Non-linear dynamic analyses (NDAs) are widely used in engineering practice to evaluate the seismic performance of geotechnical structures affected by liquefaction or cyclic softening. NDAs can provide an improved basis for estimating deformations over simplified methods that do not account for dynamics or are limited to idealized geometries or conditions. However, the quality of results from an NDA study depend on several technical and nontechnical factors, including – amongst others– the selection and calibration of the constitutive models, the limitations of the numerical modeling procedures, the quality of the site characterization work, and the selection of the input ground motions.
The first part of this presentation will focus on the development and calibration of two advanced constitutive models for sands, and clays and plastic silts (PM4Sand and PM4Silt respectively).
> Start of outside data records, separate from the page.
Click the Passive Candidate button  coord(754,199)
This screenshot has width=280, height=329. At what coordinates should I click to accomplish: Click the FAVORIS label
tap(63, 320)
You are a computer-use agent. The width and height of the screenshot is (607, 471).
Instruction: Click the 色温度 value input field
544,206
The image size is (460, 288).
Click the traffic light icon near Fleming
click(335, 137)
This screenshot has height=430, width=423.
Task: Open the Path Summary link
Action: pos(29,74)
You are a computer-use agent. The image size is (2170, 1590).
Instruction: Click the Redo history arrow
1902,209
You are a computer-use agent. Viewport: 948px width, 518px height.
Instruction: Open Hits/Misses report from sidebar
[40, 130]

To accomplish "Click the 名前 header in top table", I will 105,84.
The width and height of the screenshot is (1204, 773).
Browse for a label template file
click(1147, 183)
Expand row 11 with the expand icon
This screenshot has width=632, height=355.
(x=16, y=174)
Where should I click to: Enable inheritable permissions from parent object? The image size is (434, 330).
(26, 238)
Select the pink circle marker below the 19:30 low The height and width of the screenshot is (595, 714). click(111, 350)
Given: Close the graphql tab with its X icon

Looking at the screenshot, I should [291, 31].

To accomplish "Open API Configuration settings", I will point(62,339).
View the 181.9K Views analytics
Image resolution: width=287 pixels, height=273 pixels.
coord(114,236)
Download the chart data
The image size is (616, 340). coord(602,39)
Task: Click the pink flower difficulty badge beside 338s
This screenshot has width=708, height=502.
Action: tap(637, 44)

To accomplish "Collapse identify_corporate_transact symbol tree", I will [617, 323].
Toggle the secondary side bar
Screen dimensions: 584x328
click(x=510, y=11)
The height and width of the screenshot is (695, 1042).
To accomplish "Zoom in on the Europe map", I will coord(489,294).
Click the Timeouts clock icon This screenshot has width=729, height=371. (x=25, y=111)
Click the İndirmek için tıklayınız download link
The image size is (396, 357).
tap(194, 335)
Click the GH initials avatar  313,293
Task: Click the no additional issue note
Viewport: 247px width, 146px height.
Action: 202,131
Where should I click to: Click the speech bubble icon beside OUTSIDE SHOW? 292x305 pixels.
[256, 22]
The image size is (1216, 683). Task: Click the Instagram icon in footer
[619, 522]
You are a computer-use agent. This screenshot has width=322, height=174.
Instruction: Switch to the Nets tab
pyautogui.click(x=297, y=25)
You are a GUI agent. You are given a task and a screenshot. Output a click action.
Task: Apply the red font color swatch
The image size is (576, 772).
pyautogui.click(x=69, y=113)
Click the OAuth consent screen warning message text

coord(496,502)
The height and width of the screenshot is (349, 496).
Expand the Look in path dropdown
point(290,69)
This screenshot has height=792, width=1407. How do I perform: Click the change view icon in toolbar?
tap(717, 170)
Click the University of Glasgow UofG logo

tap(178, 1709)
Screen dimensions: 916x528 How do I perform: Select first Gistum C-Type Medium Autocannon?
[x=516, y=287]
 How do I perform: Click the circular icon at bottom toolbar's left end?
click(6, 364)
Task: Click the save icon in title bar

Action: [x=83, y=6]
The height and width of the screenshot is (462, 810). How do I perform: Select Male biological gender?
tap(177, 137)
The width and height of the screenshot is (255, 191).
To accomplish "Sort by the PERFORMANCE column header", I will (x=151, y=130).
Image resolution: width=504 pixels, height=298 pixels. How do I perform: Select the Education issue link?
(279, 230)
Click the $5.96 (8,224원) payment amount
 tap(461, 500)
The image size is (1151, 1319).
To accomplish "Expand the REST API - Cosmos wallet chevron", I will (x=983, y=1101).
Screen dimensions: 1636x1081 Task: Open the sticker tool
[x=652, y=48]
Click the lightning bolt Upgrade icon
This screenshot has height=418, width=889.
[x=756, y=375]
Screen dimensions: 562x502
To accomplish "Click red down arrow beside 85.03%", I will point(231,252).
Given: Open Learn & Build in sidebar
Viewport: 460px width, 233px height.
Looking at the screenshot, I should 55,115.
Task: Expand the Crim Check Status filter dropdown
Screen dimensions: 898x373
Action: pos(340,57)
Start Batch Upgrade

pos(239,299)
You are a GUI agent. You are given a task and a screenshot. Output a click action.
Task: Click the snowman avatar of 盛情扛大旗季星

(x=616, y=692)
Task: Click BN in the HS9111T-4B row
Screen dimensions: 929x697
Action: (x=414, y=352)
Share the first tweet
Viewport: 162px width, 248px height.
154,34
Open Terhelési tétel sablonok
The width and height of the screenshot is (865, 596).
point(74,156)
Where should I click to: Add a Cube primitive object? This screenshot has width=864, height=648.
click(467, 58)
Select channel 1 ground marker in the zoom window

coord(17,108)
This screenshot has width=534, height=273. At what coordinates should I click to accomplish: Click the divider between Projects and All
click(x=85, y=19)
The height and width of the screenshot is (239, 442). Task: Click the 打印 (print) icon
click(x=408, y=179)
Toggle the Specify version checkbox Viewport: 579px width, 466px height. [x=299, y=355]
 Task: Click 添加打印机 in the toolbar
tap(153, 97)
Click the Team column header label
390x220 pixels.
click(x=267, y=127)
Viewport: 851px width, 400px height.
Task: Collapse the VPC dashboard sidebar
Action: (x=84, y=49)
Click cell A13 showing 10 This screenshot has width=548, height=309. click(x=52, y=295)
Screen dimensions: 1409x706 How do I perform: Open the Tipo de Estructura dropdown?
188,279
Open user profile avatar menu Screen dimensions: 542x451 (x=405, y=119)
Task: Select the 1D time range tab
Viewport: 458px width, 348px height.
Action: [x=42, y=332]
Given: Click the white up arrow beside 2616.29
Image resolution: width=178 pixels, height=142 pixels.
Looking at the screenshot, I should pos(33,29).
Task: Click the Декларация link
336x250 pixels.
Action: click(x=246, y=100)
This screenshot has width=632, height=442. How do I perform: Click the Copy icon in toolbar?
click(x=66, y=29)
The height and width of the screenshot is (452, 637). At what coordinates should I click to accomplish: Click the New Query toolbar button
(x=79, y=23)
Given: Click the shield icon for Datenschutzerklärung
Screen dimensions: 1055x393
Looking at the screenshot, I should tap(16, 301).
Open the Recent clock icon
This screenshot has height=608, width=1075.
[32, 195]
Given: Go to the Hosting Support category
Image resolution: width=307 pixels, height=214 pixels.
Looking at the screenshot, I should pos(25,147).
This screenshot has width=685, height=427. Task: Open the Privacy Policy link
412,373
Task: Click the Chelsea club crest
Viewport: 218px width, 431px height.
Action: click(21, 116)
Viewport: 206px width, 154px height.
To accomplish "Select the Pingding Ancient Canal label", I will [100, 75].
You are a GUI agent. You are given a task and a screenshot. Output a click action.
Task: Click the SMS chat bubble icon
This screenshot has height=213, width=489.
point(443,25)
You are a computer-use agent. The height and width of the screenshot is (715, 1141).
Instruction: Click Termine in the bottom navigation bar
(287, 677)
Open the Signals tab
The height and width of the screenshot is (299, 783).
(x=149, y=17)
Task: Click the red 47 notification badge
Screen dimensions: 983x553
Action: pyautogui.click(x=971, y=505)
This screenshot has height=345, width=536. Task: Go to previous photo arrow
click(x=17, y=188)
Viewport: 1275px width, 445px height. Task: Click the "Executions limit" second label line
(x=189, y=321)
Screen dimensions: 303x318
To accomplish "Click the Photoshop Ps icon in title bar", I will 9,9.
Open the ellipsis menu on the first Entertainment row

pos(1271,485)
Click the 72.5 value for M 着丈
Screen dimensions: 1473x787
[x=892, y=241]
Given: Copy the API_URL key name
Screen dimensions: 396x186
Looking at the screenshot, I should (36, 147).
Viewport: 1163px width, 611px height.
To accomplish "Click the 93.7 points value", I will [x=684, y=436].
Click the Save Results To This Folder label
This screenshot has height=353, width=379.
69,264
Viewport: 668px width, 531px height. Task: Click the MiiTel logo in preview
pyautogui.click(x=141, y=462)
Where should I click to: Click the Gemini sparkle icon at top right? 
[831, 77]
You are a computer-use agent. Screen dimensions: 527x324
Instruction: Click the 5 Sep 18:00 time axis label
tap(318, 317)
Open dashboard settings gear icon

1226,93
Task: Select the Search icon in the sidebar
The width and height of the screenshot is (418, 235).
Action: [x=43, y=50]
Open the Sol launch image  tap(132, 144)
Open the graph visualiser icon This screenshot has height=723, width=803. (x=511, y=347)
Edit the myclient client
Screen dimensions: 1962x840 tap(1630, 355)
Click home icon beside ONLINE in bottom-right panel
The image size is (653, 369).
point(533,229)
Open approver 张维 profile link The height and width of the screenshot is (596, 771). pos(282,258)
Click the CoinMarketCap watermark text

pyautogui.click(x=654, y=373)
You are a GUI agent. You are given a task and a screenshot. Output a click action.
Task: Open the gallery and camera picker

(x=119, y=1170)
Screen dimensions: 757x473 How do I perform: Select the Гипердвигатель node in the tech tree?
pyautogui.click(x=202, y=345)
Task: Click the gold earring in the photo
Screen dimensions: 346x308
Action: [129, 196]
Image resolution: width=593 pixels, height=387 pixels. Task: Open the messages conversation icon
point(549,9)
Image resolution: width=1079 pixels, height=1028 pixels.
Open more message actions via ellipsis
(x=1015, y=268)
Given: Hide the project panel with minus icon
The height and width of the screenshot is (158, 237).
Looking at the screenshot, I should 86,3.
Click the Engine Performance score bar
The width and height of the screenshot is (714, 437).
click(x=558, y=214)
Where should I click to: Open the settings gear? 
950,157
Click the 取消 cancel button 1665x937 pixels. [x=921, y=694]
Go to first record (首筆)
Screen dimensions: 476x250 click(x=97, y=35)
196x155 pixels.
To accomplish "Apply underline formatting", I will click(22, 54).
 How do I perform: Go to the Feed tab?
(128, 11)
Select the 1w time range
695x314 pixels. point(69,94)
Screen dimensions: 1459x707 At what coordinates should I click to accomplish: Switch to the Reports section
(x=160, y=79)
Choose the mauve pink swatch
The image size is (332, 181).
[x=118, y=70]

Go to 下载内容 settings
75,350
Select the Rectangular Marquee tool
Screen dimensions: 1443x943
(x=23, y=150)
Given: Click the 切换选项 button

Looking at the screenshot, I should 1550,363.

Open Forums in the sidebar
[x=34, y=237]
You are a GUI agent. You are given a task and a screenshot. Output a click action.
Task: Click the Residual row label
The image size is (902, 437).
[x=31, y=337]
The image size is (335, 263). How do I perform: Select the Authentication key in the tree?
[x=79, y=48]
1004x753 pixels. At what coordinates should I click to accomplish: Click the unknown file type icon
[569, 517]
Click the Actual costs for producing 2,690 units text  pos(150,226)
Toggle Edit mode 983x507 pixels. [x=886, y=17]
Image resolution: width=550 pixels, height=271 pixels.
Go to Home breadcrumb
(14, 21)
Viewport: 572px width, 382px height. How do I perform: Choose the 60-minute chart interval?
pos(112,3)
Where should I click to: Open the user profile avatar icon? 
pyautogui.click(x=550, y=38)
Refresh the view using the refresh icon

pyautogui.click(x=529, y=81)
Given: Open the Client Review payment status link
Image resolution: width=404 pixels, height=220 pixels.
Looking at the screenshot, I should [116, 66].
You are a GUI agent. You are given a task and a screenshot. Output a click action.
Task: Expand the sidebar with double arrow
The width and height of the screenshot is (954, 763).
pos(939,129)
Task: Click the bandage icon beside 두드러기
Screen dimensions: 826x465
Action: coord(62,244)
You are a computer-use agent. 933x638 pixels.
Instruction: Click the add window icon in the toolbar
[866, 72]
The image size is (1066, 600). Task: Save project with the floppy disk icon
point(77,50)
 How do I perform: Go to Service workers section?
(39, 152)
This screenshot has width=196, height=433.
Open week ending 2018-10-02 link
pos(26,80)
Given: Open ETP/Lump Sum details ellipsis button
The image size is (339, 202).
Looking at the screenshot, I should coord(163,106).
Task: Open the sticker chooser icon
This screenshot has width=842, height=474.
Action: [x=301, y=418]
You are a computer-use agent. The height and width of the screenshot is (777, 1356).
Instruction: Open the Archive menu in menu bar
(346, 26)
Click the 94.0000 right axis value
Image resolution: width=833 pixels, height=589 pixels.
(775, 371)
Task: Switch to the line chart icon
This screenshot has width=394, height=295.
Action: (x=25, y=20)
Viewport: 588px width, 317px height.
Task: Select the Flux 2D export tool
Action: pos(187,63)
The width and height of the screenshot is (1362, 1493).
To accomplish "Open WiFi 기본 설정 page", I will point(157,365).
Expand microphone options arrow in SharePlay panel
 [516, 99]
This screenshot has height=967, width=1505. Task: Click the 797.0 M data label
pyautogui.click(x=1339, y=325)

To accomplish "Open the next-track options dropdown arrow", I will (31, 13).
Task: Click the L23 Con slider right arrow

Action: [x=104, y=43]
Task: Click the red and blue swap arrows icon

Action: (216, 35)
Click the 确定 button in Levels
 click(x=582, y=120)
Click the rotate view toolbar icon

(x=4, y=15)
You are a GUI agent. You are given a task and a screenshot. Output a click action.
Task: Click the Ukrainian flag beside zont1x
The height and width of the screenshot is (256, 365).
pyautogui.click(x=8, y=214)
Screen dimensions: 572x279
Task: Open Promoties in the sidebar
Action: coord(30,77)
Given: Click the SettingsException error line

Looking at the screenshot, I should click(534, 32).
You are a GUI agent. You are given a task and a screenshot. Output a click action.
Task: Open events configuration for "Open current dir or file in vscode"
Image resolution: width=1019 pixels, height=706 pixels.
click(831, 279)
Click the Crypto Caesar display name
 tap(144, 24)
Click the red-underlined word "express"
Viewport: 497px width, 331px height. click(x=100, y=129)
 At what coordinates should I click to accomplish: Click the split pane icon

The two models were developed for earthquake engineering applications aiming at capturing the broad range of responses indicated by the body of data collected through the years. In its second part, this presentation will focus on the numerical simulation of a case history from the 1994 Northridge earthquake, where significant earthquake-induced ground deformations were observed. The availability of soil, ground motion, and post-earthquake damage records, will be presented and utilized as a validation basis of NDAs involving state-of-the-art set of numerical modeling procedures: (1) the geotechnical characterization of interbedded soils; (2) the use of FLAC to perform nonlinear deformation analyses, and TPROGS to simulate interbedded soil deposits conditioned on field data and consistent with geological facies; and (3) the use of PM4Sand and PM4Silt for sand- and clay-like soils respectively. Uncertainties associated with soil profiles and ground input motions are accounted for by using suites of possible realizations. NDA results are in good agreement with observed ground deformation patterns and measured horizontal displacements.
Katerina Ziotopoulou joined the Department of Civil and Environmental Engineering at University of California at Davis in August of 2016. Prior to this appointment, she was an Assistant Professor at the Charles E. Via Jr. Department of Civil and Environmental Engineering at Virginia Tech for two years. She received her PhD and MS degrees in Civil Engineering from the University of California at Davis, and her undergraduate Diploma degree in Civil Engineering from the National Technical University of Athens, Greece. Currently, her research focuses on the numerically and experimentally studying ground failure due to liquefaction during earthquakes and its mitigation. Her goals are to: (a) improve our understanding of the response of liquefiable soil-structure systems, (b) perform reliable numerical simulations, and develop and deliver usable numerical simulation tools, and through these (c) facilitate advances in the performance-based design across a range of geosystems. Her work is currently funded by the National Science Foundation, the Center for Biomediated and Bioinspired Geotechnics, the Transportation Research Board, and Caltrans. In parallel, she is also working on developing mentoring practices and tools focused on promoting and supporting underrepresented groups.